= Record extracts =

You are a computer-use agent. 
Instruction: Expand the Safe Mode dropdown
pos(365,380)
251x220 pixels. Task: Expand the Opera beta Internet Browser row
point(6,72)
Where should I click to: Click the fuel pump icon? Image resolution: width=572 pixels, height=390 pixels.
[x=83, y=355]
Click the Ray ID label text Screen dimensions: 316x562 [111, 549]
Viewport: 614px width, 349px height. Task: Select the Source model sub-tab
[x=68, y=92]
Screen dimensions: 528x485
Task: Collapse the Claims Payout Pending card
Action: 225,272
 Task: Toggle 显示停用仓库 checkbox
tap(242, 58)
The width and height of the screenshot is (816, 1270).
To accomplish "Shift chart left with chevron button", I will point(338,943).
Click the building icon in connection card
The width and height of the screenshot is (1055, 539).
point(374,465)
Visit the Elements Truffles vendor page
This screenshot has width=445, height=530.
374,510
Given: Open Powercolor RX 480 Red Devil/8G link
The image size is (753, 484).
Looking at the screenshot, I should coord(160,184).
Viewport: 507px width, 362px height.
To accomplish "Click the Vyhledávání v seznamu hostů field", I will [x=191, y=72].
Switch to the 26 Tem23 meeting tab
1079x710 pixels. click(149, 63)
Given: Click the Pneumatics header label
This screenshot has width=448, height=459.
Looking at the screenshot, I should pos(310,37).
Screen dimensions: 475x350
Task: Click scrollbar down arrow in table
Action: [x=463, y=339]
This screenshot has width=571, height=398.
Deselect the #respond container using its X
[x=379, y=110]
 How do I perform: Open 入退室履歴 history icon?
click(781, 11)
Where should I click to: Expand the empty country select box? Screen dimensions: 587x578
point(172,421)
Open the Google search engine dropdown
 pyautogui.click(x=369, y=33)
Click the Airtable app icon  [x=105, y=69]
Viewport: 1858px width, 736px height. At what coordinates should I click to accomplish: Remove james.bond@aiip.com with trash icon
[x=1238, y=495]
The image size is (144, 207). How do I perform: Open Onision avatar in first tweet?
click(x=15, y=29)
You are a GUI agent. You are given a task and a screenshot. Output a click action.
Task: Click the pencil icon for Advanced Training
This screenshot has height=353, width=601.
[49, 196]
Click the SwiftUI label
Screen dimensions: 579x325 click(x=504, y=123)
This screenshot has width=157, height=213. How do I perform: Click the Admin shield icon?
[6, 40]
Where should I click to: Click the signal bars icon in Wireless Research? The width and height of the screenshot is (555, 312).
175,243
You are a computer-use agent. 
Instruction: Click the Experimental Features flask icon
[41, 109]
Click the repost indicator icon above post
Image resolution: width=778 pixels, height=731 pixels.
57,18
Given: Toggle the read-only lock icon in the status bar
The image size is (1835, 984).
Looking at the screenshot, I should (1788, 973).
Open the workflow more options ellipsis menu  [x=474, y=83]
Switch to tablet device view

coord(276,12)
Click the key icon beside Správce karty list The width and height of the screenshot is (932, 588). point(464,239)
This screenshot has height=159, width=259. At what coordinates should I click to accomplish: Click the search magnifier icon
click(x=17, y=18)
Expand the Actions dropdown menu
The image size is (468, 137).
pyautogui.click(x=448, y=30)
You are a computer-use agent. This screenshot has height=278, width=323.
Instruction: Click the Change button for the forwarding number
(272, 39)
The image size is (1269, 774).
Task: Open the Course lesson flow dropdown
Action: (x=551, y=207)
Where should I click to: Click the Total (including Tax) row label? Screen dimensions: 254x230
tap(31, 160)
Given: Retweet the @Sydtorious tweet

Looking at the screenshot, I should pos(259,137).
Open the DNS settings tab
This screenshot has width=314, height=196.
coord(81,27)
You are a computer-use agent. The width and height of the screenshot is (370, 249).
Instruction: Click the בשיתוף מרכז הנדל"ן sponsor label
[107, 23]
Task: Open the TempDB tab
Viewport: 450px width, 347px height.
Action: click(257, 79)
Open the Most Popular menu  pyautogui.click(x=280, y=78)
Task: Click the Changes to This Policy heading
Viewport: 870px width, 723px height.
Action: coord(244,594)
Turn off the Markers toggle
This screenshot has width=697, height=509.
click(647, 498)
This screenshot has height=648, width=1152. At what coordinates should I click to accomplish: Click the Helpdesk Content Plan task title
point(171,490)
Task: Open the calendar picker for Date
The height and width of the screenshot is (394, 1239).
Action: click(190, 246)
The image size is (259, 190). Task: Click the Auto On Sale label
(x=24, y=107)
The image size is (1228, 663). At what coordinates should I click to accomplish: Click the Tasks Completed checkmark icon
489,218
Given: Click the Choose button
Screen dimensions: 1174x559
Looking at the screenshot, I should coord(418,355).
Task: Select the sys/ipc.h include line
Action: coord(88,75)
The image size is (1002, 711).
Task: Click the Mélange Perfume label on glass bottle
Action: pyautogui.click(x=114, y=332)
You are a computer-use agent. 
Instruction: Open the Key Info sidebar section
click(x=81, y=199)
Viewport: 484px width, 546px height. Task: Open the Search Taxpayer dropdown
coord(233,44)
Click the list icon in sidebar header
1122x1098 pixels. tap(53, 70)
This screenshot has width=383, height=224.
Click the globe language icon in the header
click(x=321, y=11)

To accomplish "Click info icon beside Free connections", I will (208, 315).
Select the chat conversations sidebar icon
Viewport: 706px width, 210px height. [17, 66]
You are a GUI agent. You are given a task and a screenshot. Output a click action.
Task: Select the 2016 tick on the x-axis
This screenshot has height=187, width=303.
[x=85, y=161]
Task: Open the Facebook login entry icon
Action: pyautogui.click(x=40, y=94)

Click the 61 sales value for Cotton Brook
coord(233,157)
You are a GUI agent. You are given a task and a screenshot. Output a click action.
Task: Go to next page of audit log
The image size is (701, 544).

= Exercise =
Rewrite all of the lines above, replacing "How do I perform" with "How can I perform" wherever it occurs and leaving everything else unchanged.

= Right answer =
You are a computer-use agent. 
Instruction: Expand the Safe Mode dropdown
pos(365,380)
251x220 pixels. Task: Expand the Opera beta Internet Browser row
point(6,72)
Where should I click to: Click the fuel pump icon? Image resolution: width=572 pixels, height=390 pixels.
[x=83, y=355]
Click the Ray ID label text Screen dimensions: 316x562 [111, 549]
Viewport: 614px width, 349px height. Task: Select the Source model sub-tab
[x=68, y=92]
Screen dimensions: 528x485
Task: Collapse the Claims Payout Pending card
Action: 225,272
 Task: Toggle 显示停用仓库 checkbox
tap(242, 58)
The width and height of the screenshot is (816, 1270).
To accomplish "Shift chart left with chevron button", I will point(338,943).
Click the building icon in connection card
The width and height of the screenshot is (1055, 539).
point(374,465)
Visit the Elements Truffles vendor page
This screenshot has width=445, height=530.
374,510
Given: Open Powercolor RX 480 Red Devil/8G link
The image size is (753, 484).
Looking at the screenshot, I should coord(160,184).
Viewport: 507px width, 362px height.
To accomplish "Click the Vyhledávání v seznamu hostů field", I will [x=191, y=72].
Switch to the 26 Tem23 meeting tab
1079x710 pixels. click(149, 63)
Given: Click the Pneumatics header label
This screenshot has width=448, height=459.
Looking at the screenshot, I should pos(310,37).
Screen dimensions: 475x350
Task: Click scrollbar down arrow in table
Action: [x=463, y=339]
This screenshot has width=571, height=398.
Deselect the #respond container using its X
[x=379, y=110]
 How can I perform: Open 入退室履歴 history icon?
click(781, 11)
Where should I click to: Expand the empty country select box? Screen dimensions: 587x578
point(172,421)
Open the Google search engine dropdown
 pyautogui.click(x=369, y=33)
Click the Airtable app icon  [x=105, y=69]
Viewport: 1858px width, 736px height. At what coordinates should I click to accomplish: Remove james.bond@aiip.com with trash icon
[x=1238, y=495]
The image size is (144, 207). How can I perform: Open Onision avatar in first tweet?
click(x=15, y=29)
You are a GUI agent. You are given a task and a screenshot. Output a click action.
Task: Click the pencil icon for Advanced Training
This screenshot has height=353, width=601.
[49, 196]
Click the SwiftUI label
Screen dimensions: 579x325 click(x=504, y=123)
This screenshot has width=157, height=213. How can I perform: Click the Admin shield icon?
[6, 40]
Where should I click to: Click the signal bars icon in Wireless Research? The width and height of the screenshot is (555, 312).
175,243
You are a computer-use agent. 
Instruction: Click the Experimental Features flask icon
[41, 109]
Click the repost indicator icon above post
Image resolution: width=778 pixels, height=731 pixels.
57,18
Given: Toggle the read-only lock icon in the status bar
The image size is (1835, 984).
Looking at the screenshot, I should (1788, 973).
Open the workflow more options ellipsis menu  [x=474, y=83]
Switch to tablet device view

coord(276,12)
Click the key icon beside Správce karty list The width and height of the screenshot is (932, 588). point(464,239)
This screenshot has height=159, width=259. At what coordinates should I click to accomplish: Click the search magnifier icon
click(x=17, y=18)
Expand the Actions dropdown menu
The image size is (468, 137).
pyautogui.click(x=448, y=30)
You are a computer-use agent. This screenshot has height=278, width=323.
Instruction: Click the Change button for the forwarding number
(272, 39)
The image size is (1269, 774).
Task: Open the Course lesson flow dropdown
Action: (x=551, y=207)
Where should I click to: Click the Total (including Tax) row label? Screen dimensions: 254x230
tap(31, 160)
Given: Retweet the @Sydtorious tweet

Looking at the screenshot, I should pos(259,137).
Open the DNS settings tab
This screenshot has width=314, height=196.
coord(81,27)
You are a computer-use agent. The width and height of the screenshot is (370, 249).
Instruction: Click the בשיתוף מרכז הנדל"ן sponsor label
[107, 23]
Task: Open the TempDB tab
Viewport: 450px width, 347px height.
Action: click(257, 79)
Open the Most Popular menu  pyautogui.click(x=280, y=78)
Task: Click the Changes to This Policy heading
Viewport: 870px width, 723px height.
Action: coord(244,594)
Turn off the Markers toggle
This screenshot has width=697, height=509.
click(647, 498)
This screenshot has height=648, width=1152. At what coordinates should I click to accomplish: Click the Helpdesk Content Plan task title
point(171,490)
Task: Open the calendar picker for Date
The height and width of the screenshot is (394, 1239).
Action: click(190, 246)
The image size is (259, 190). Task: Click the Auto On Sale label
(x=24, y=107)
The image size is (1228, 663). At what coordinates should I click to accomplish: Click the Tasks Completed checkmark icon
489,218
Given: Click the Choose button
Screen dimensions: 1174x559
Looking at the screenshot, I should coord(418,355).
Task: Select the sys/ipc.h include line
Action: coord(88,75)
The image size is (1002, 711).
Task: Click the Mélange Perfume label on glass bottle
Action: pyautogui.click(x=114, y=332)
You are a computer-use agent. 
Instruction: Open the Key Info sidebar section
click(x=81, y=199)
Viewport: 484px width, 546px height. Task: Open the Search Taxpayer dropdown
coord(233,44)
Click the list icon in sidebar header
1122x1098 pixels. tap(53, 70)
This screenshot has width=383, height=224.
Click the globe language icon in the header
click(x=321, y=11)

To accomplish "Click info icon beside Free connections", I will (208, 315).
Select the chat conversations sidebar icon
Viewport: 706px width, 210px height. [17, 66]
You are a GUI agent. You are given a task and a screenshot. Output a click action.
Task: Select the 2016 tick on the x-axis
This screenshot has height=187, width=303.
[x=85, y=161]
Task: Open the Facebook login entry icon
Action: pyautogui.click(x=40, y=94)

Click the 61 sales value for Cotton Brook
coord(233,157)
You are a GUI agent. You are given a task and a screenshot. Output a click action.
Task: Go to next page of audit log
The image size is (701, 544).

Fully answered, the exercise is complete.